Weekly 'Brexit Market Monitor' tracks road freight trends
Tim Consult, a subsidiary of German cloud-based logistics software provider, Transporeon, has launched its weekly Brexit Market Monitor, which provides “the latest insights on key UK inbound corridors” for road freight.
The current edition, for calendar week (CW) 52, revealed that on Germany-UK routes, “demand decreased significantly, following the usual pattern. Spot rates went down from the peak in CW 51 but are still more than 40% higher than the average of Q3. Rejections of contract business increased sharply.”
Turning to France-UK routes, Tim Consult said that demand “declined as expected in CW 52. Spot rates went down versus the peak in the previous week. What needs to be mentioned is that we observed isolated cases with spot rates above €6/km but decided to exclude them from the analysis as they were sporadic. Notably, rejections shot up to 188% higher than Q3 despite the lower demand.”

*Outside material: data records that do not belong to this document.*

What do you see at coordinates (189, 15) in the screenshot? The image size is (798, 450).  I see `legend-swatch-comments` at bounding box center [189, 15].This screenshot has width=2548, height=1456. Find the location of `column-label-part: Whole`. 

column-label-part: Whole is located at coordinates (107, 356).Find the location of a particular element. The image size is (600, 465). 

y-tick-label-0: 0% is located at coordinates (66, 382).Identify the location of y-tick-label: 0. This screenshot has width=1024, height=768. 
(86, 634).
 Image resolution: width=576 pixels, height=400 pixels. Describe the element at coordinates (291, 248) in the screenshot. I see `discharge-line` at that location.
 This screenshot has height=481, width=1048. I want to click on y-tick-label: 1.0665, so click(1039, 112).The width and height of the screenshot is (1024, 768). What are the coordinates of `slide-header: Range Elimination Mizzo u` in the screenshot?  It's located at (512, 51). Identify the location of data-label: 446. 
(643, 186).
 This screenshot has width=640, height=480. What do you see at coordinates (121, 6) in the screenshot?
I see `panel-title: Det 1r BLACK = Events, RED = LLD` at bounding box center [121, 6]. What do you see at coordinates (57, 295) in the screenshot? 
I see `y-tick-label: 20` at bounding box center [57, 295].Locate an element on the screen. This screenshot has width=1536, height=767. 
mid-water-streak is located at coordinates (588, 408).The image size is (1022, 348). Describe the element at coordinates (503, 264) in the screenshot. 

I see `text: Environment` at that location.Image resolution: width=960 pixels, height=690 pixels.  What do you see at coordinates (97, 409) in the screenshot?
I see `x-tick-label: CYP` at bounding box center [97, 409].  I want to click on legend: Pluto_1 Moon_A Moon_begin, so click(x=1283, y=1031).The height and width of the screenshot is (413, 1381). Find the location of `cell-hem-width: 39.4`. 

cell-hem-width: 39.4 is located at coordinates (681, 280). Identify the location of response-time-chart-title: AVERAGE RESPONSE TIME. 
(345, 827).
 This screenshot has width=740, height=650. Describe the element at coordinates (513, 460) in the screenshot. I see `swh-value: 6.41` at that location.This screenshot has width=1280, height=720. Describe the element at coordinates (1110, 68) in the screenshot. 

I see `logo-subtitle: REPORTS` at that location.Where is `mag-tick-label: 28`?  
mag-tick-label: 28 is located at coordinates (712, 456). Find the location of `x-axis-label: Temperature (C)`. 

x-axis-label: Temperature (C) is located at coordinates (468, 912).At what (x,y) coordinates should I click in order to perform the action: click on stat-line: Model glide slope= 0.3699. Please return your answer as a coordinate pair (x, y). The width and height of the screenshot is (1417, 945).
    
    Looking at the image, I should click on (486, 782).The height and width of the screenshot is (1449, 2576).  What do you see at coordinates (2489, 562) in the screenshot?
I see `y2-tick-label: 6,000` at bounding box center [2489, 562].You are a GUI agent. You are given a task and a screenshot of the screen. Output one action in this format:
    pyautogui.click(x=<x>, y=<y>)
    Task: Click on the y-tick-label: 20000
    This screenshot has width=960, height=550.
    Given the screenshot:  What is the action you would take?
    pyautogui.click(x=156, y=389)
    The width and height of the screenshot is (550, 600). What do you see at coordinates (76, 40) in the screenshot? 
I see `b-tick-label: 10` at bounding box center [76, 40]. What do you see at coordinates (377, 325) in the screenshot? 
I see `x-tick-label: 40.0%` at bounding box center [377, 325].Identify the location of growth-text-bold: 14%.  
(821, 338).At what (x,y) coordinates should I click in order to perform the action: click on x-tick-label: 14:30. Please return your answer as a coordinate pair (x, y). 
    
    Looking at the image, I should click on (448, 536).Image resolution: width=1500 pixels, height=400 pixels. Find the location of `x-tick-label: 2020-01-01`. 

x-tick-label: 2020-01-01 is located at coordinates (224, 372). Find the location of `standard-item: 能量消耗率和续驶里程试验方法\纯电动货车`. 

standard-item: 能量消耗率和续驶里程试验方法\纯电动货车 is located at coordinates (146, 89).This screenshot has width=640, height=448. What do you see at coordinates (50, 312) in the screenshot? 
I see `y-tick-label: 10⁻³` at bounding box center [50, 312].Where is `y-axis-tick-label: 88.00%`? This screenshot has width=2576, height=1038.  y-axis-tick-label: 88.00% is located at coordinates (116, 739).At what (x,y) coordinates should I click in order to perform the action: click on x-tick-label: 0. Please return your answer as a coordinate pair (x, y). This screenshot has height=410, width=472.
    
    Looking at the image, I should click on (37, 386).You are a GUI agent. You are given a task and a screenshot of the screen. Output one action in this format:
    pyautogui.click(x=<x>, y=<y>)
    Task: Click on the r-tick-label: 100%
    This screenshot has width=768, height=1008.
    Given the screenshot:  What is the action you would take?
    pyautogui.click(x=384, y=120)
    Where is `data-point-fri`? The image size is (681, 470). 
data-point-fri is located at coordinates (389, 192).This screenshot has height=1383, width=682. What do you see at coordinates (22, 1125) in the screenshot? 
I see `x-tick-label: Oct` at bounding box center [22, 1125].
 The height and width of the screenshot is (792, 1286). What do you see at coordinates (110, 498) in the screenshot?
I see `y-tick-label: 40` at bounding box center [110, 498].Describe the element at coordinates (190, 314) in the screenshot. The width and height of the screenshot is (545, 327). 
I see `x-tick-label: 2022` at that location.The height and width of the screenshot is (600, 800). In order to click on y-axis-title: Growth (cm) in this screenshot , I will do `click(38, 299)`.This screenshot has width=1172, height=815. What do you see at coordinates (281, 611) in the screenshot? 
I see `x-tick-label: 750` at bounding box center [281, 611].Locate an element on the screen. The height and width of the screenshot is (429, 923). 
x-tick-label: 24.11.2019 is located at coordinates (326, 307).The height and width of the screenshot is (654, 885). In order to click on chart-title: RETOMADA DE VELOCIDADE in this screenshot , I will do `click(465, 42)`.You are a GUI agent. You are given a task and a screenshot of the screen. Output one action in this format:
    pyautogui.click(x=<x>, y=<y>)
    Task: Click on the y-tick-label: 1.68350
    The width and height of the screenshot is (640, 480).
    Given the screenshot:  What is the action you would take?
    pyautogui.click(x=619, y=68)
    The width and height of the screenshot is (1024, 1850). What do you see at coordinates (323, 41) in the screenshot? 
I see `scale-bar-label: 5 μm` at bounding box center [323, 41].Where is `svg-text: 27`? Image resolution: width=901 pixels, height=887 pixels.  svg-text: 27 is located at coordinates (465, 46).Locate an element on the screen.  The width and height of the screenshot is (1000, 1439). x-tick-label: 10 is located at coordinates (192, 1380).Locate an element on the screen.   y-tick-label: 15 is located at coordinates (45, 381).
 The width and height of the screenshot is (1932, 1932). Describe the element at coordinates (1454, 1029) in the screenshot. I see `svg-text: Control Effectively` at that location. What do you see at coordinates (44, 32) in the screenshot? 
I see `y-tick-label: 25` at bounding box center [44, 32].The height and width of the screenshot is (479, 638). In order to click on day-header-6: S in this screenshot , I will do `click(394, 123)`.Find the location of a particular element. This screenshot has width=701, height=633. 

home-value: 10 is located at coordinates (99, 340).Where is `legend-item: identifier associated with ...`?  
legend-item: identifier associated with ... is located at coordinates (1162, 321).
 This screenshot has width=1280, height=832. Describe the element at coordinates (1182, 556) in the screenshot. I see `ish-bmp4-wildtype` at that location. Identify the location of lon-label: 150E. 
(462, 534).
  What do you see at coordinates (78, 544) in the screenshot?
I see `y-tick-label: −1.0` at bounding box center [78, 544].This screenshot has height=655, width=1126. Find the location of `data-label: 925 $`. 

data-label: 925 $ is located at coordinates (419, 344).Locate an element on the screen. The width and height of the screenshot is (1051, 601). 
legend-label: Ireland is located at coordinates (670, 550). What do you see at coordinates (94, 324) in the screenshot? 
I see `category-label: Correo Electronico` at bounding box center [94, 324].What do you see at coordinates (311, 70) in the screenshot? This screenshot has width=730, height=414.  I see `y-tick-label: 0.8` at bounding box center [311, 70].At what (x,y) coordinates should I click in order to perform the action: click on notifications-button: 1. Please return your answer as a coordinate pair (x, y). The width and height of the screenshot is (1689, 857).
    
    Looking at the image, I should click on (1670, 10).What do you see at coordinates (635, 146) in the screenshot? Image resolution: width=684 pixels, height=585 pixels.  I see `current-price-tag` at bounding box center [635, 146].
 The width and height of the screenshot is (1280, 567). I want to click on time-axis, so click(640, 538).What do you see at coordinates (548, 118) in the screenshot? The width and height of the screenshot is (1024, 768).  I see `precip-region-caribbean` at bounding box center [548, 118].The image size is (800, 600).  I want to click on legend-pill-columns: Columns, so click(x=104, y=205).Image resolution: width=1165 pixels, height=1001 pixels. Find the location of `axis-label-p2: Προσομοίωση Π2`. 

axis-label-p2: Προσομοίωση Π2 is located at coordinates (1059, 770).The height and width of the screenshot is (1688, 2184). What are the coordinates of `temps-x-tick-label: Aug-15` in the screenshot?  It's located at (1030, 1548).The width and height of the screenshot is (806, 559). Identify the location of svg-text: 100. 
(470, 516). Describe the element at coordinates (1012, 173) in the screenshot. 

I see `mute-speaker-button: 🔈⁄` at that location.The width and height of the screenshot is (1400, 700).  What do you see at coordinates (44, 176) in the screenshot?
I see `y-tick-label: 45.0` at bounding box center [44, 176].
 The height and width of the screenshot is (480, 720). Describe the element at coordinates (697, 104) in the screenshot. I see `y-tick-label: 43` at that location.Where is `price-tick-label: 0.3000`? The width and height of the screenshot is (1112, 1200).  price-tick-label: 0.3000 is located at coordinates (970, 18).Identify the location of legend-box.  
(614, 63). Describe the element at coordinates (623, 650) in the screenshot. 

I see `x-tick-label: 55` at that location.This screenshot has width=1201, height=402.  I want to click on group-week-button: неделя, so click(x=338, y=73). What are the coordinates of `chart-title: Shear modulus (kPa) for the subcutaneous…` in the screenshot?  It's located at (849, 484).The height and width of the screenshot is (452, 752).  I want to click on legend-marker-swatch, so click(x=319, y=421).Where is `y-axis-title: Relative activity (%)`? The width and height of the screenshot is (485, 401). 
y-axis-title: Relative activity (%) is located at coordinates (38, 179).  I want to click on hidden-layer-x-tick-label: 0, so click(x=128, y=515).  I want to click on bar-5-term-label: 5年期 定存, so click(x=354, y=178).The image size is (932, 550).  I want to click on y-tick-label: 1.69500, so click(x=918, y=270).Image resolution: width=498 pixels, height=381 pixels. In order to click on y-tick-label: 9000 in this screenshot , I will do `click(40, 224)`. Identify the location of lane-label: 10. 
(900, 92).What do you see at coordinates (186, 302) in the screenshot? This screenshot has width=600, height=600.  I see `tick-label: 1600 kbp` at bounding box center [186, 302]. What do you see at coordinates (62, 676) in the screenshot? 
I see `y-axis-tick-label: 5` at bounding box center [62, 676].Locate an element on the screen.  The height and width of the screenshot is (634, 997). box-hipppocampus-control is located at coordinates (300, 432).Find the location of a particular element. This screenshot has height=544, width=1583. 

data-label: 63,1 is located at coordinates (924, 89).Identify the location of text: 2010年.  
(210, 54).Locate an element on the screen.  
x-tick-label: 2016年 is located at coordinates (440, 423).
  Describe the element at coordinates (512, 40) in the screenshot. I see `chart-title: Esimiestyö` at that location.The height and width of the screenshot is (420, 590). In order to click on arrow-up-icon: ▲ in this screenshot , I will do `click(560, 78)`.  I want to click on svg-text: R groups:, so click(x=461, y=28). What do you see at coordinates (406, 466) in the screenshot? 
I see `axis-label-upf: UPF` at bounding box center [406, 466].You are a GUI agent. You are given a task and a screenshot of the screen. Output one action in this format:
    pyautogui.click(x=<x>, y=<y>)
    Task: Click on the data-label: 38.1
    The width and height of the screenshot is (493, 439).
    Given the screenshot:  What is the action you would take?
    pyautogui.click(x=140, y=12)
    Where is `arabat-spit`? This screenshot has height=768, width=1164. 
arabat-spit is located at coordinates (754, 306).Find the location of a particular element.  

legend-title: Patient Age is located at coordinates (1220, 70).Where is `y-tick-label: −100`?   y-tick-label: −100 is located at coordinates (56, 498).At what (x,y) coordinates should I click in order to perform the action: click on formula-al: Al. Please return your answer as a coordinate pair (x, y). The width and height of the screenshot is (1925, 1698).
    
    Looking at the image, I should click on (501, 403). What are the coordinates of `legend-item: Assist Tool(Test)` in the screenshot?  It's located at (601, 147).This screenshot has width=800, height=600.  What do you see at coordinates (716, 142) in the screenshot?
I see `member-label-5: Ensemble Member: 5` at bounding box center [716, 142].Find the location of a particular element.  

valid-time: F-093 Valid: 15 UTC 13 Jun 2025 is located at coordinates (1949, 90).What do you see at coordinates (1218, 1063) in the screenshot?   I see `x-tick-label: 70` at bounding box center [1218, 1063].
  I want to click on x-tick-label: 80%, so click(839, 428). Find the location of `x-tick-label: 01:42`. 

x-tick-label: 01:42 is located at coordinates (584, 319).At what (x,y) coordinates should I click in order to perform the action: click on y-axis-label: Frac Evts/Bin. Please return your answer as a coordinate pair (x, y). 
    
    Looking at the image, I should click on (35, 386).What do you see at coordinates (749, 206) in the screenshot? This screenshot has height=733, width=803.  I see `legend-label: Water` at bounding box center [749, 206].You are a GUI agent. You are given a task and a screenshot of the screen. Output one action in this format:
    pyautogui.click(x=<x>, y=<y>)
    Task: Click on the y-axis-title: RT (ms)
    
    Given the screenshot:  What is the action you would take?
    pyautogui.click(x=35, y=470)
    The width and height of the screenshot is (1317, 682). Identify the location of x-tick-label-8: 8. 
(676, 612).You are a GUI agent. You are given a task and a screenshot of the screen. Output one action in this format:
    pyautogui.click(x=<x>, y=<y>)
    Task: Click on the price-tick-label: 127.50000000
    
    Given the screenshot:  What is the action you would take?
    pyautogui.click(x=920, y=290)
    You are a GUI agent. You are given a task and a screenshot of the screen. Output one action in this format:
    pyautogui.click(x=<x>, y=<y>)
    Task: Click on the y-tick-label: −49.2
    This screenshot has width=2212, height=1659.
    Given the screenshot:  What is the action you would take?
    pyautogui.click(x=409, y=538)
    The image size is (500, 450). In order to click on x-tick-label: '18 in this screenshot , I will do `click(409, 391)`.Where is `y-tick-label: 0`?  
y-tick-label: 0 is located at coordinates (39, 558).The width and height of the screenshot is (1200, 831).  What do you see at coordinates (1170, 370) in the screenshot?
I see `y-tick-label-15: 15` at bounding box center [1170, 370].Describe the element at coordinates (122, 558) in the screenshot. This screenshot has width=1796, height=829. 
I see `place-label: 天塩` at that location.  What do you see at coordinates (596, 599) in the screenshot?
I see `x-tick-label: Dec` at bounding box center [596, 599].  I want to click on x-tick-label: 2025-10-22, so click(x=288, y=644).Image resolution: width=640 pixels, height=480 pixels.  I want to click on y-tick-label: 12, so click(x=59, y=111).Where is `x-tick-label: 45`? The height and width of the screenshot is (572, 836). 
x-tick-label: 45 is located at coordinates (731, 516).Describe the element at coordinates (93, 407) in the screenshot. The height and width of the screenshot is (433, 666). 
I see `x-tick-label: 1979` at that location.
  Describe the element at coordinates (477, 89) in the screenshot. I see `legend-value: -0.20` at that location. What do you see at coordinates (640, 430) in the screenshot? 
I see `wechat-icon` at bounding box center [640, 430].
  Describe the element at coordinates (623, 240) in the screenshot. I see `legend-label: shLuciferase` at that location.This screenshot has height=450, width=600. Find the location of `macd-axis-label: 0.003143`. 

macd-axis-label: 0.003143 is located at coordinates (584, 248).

As for Italy-UK routes, while demand dropped compared to CW 51 and showed a 60% decline versus Q3, “spot rates from Italy to Great Britain are bucking the trend seen on other lanes. They were 118% higher than the Q3 average. Rejections of contract business declined with the same pace as demand and are ‘only’ 32% higher than Q3.
On Poland-UK routes, “the situation seems to be normalizing after the extremes of CW 51. Demand declined significantly and so did the rejection rate. Spot rates were still at elevated level versus Q3 but declined versus the previous week,” Tim Consult added.